__Directions for this task__. With the line containing "426x358 pixels." as the first line and the last line of the records as the final one, reproduce that range exactly.

Saved data entries
────────────────────────────────────────
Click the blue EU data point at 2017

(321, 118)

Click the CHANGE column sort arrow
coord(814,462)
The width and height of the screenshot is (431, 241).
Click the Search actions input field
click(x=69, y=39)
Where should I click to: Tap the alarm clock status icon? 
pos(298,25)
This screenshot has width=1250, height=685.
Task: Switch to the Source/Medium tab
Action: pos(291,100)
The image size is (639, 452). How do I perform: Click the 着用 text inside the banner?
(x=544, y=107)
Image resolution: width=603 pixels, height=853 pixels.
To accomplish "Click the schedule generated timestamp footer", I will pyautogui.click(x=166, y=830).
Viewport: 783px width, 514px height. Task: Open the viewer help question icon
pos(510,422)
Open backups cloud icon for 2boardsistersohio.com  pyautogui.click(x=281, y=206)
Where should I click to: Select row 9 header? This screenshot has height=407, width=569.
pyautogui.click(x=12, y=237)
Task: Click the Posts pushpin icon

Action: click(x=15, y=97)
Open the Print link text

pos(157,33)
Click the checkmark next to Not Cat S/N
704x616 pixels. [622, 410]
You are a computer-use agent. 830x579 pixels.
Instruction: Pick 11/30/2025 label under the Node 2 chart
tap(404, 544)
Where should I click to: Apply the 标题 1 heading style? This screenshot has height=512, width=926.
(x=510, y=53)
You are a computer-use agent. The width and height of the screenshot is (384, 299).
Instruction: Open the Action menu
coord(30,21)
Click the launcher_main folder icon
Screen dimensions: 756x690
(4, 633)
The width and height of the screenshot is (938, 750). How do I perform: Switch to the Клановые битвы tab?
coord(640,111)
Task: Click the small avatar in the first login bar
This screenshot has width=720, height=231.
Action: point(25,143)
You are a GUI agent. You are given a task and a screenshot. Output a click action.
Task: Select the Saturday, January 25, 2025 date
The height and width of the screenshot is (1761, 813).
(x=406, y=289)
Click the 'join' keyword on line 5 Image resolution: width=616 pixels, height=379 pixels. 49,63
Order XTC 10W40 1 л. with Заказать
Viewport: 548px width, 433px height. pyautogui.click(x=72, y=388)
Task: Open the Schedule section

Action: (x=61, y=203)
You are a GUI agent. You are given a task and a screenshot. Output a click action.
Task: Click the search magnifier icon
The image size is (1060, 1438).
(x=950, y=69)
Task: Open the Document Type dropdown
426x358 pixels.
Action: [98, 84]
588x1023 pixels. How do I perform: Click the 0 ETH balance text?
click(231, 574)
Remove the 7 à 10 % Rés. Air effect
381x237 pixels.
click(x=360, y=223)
────────────────────────────────────────
__Result for this exercise__.
426x358 pixels.
Action: [98, 84]
588x1023 pixels. How do I perform: Click the 0 ETH balance text?
click(231, 574)
Remove the 7 à 10 % Rés. Air effect
381x237 pixels.
click(x=360, y=223)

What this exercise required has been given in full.